Baca Juga:  Panduan Praktis Desain Penelitian Fenomenologi

Pendidikan sebagai Proses Sosial

Dewey juga melihat pendidikan sebagai proses sosial. Menurutnya, sekolah harus mencerminkan masyarakat dan berfungsi sebagai laboratorium sosial di mana siswa belajar berpartisipasi dalam kehidupan bersama. Dewey menekankan pentingnya kolaborasi dalam pendidikan, di mana siswa belajar bekerja sama, berdiskusi, dan saling membantu dalam mencapai tujuan bersama.

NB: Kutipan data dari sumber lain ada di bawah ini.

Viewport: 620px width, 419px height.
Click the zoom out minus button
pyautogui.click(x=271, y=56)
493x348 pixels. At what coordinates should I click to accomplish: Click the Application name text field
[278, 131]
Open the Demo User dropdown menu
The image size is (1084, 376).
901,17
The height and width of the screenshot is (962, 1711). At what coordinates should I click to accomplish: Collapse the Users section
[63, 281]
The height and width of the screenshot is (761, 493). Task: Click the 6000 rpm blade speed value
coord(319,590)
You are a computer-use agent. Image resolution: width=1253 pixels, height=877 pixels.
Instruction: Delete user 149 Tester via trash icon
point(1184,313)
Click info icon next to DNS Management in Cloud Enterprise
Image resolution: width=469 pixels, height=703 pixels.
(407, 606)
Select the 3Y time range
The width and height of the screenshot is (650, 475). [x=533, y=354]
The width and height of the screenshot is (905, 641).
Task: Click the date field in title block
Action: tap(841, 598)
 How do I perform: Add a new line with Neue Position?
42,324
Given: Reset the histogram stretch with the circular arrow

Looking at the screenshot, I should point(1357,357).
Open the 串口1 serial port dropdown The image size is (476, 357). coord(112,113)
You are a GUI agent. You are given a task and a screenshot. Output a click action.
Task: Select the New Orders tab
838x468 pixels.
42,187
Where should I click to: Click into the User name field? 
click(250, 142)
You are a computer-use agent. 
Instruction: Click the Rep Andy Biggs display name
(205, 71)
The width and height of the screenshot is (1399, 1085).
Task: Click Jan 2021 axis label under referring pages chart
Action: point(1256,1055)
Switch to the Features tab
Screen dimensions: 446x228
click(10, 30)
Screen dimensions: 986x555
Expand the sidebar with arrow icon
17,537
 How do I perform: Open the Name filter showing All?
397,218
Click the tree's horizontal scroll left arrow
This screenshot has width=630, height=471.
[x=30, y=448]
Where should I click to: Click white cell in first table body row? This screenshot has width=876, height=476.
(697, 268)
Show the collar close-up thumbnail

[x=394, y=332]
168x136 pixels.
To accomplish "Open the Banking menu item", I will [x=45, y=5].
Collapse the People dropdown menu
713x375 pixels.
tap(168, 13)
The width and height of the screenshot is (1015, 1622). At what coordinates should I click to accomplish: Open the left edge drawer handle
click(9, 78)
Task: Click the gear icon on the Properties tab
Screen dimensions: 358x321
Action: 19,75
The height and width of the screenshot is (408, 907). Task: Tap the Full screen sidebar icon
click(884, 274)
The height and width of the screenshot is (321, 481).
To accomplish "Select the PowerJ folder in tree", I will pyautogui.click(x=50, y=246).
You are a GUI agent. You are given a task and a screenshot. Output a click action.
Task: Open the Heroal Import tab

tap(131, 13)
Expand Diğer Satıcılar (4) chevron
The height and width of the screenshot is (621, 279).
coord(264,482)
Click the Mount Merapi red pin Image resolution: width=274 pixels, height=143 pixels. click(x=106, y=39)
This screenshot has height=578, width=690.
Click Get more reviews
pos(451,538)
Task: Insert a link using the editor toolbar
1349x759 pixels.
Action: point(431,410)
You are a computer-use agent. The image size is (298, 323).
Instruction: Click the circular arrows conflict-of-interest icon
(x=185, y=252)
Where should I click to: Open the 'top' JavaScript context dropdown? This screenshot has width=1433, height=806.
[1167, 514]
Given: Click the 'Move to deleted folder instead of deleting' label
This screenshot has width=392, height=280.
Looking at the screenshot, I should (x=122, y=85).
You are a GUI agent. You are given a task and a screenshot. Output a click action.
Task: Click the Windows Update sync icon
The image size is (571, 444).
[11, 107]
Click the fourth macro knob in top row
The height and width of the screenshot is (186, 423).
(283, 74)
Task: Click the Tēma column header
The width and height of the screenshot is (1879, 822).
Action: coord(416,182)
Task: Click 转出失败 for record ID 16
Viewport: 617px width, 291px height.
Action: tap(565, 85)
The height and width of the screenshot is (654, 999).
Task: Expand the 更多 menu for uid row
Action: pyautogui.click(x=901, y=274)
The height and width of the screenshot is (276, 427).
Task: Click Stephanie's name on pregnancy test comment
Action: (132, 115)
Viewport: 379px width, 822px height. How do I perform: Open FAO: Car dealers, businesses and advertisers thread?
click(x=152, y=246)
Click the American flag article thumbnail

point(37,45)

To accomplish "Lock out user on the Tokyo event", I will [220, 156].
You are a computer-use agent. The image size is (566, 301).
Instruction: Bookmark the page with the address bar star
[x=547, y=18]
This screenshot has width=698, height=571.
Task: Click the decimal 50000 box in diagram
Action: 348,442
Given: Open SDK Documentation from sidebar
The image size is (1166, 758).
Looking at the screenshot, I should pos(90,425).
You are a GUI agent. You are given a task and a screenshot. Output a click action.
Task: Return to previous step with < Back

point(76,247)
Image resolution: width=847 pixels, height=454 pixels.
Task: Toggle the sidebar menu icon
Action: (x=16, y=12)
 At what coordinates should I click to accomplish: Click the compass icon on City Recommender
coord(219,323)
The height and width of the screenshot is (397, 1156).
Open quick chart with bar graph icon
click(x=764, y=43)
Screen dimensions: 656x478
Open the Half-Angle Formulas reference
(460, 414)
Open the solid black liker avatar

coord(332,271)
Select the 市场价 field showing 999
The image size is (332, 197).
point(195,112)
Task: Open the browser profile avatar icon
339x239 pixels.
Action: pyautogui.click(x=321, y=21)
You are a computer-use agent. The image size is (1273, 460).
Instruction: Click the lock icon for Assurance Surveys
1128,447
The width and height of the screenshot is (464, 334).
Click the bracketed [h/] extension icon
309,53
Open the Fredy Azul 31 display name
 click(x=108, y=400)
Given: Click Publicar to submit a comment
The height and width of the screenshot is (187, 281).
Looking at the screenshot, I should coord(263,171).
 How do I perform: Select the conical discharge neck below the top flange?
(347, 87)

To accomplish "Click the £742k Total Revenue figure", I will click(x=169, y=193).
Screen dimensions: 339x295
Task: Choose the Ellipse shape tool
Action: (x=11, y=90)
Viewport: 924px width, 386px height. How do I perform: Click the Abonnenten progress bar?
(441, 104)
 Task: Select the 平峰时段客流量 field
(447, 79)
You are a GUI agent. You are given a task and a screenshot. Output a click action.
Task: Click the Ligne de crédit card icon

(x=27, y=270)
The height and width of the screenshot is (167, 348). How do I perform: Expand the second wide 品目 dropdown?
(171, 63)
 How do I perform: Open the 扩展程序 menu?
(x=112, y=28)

Sekolah, dalam pandangan Dewey, adalah miniatur masyarakat yang menyediakan kesempatan bagi siswa untuk belajar nilai-nilai demokrasi, kerja sama, dan tanggung jawab sosial.

Pendidikan Progresif dan Pengalaman

Dewey adalah pelopor dari gerakan pendidikan progresif yang menekankan pentingnya pengalaman siswa dalam proses belajar. Pendidikan progresif menolak pendekatan tradisional yang menempatkan guru sebagai otoritas utama dan siswa sebagai penerima pasif pengetahuan. Sebaliknya, pendidikan progresif menekankan partisipasi aktif siswa dalam belajar, penyesuaian kurikulum dengan minat dan kebutuhan siswa, serta relevansi pembelajaran dengan kehidupan nyata.

Dalam pendidikan progresif, siswa didorong untuk belajar melalui proyek-proyek nyata, eksperimen, dan kegiatan praktis yang memungkinkan mereka untuk mengembangkan keterampilan hidup yang nyata. Misalnya, dalam proyek berbasis komunitas, siswa dapat diajak untuk memecahkan masalah-masalah yang dihadapi lingkungan mereka, seperti pengelolaan sampah atau penghijauan. Dengan cara ini, pendidikan menjadi relevan dan bermakna bagi siswa, serta membantu mereka mengembangkan keterampilan yang berguna dalam kehidupan sehari-hari.